4.4.3 Predict Data Test

pred_knn <- predict(model_knn, test_x, type = "class")

or same result different code

pred_knn <- knn3Train(train = train_x, 
                      test = test_x, 
                      cl = train_y, 
                      k = sqrt(nrow(train_x)) %>% round()
                      ) %>% 
  as.factor()

head(pred_knn)
## [1] 0 0 0 0 1 1
## Levels: 0 1
pred_knn_conf <- confusionMatrix(pred_knn, test_y,positive = "1")
pred_knn_conf
## Confusion Matrix and Statistics
## 
##           Reference
## Prediction  0  1
##          0 54  9
##          1  3 22
##                                           
##                Accuracy : 0.8636          
##                  95% CI : (0.7739, 0.9275)
##     No Information Rate : 0.6477          
##     P-Value [Acc > NIR] : 0.000004804     
##                                           
##                   Kappa : 0.6874          
##                                           
##  Mcnemar's Test P-Value : 0.1489          
##                                           
##             Sensitivity : 0.7097          
##             Specificity : 0.9474          
##          Pos Pred Value : 0.8800          
##          Neg Pred Value : 0.8571          
##              Prevalence : 0.3523          
##          Detection Rate : 0.2500          
##    Detection Prevalence : 0.2841          
##       Balanced Accuracy : 0.8285          
##                                           
##        'Positive' Class : 1               
## 

4.5 Result of KNN Model Confusion Matrix

For predicting Channel, Accuracy of Data train is 0.92 and accuracy of data test is 0.86 which is overall balance with high accuracy.

5 Model Evaluation Logistic Regression and K-Nearest Neighbour

  • Results of Logistic Regression:
library(tibble)
eval_logit <- data_frame(Accuracy = log_conf$overall[1],
           Recall = log_conf$byClass[1],
           Specificity = log_conf$byClass[2],
           Precision = log_conf$byClass[3])

eval_logit
  • Results of KNN:
eval_knn <- data_frame(Accuracy = pred_knn_conf$overall[1],
           Recall = pred_knn_conf$byClass[1],
           Specificity = log_conf$byClass[2],
           Precision = pred_knn_conf$byClass[3])
eval_knn

If we can see from both method, using Logistic Regression and K-NN, ability of the model for predicting Retail or Horeca is both has good performance of prediction and quite similar high value of Accuracy, Specificity, and Precision.
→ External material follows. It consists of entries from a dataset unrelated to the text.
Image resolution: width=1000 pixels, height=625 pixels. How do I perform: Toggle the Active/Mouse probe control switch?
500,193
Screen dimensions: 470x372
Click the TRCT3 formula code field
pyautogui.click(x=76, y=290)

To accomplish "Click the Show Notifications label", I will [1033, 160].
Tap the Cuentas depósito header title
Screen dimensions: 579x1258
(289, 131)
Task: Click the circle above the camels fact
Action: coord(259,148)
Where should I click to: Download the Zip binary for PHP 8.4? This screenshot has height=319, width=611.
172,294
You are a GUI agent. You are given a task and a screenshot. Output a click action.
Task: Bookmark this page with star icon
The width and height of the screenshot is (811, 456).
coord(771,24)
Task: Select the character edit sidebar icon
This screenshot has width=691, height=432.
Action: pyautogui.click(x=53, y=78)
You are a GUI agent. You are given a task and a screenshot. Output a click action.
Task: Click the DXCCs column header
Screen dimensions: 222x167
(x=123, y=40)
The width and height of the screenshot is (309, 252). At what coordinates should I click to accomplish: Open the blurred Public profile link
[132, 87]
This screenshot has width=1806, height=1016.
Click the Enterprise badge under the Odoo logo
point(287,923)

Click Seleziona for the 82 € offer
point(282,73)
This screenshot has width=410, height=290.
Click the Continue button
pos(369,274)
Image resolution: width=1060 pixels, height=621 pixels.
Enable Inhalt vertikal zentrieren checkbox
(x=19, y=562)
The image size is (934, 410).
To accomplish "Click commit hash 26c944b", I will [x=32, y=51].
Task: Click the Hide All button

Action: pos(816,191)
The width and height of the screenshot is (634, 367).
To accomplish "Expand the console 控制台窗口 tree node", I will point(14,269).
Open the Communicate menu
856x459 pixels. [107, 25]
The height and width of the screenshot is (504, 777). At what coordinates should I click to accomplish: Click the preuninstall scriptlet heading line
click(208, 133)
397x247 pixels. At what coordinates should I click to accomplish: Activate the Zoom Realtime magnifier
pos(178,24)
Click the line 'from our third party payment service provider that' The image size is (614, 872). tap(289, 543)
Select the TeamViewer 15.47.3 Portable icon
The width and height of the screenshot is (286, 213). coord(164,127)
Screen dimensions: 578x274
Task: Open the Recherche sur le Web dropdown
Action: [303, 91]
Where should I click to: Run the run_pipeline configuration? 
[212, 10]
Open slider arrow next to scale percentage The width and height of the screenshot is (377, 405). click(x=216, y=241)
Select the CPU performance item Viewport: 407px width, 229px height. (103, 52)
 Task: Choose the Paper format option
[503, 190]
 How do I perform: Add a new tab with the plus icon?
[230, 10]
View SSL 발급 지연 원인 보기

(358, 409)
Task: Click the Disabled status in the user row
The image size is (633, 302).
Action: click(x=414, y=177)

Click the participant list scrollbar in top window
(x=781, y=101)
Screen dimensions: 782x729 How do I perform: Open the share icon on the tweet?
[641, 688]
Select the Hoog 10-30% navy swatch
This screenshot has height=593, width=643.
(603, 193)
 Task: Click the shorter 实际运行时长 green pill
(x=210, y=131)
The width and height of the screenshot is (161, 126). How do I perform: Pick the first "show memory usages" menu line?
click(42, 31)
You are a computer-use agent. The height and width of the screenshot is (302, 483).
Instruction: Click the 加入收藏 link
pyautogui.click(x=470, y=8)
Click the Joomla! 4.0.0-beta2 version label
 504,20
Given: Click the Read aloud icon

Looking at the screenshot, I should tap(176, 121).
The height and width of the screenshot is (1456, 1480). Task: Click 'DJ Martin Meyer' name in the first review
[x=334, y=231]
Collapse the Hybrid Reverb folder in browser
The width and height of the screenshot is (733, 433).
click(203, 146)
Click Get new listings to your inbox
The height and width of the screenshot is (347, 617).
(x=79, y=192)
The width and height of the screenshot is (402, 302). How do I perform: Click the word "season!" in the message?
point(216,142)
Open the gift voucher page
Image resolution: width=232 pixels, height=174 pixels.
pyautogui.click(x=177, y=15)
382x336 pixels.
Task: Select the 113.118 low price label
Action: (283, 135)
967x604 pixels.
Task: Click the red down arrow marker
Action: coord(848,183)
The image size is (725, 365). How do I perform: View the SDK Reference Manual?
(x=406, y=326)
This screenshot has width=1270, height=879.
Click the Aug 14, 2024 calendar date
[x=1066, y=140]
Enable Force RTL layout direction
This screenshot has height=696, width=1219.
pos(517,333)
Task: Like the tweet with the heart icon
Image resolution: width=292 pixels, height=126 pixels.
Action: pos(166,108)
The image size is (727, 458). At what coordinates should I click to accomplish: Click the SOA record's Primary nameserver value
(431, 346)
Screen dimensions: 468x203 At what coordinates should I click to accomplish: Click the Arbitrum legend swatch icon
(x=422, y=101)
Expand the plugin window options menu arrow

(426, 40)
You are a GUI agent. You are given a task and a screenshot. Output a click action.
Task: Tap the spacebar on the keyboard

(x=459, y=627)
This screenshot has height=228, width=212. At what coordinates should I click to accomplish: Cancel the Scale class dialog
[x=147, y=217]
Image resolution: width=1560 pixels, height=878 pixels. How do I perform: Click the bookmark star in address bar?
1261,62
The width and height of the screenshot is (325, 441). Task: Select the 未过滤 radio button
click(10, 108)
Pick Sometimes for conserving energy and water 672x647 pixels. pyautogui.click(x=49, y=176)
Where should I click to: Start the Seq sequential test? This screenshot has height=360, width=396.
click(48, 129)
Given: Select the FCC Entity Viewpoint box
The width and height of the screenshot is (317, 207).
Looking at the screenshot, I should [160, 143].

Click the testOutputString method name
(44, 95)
But highest recall in Logistic Regression model.

6 Conclusion

If I am an enterpreneur I would like to targeting both Horeca or Retail, both of them are my market targets, and I want my model in predicting Channel has a high accuracy. From the model that has been made in previous time, we can see that both model Logistic Regression and KNN has good performance with high accuracy, so both model is good for predicting Channel. But if we are prioritizing to have a good prediction in predicting Retail only, we can focusing on results of Recall/Sensitivity, then we can use Logistic Regression for predicting Channel.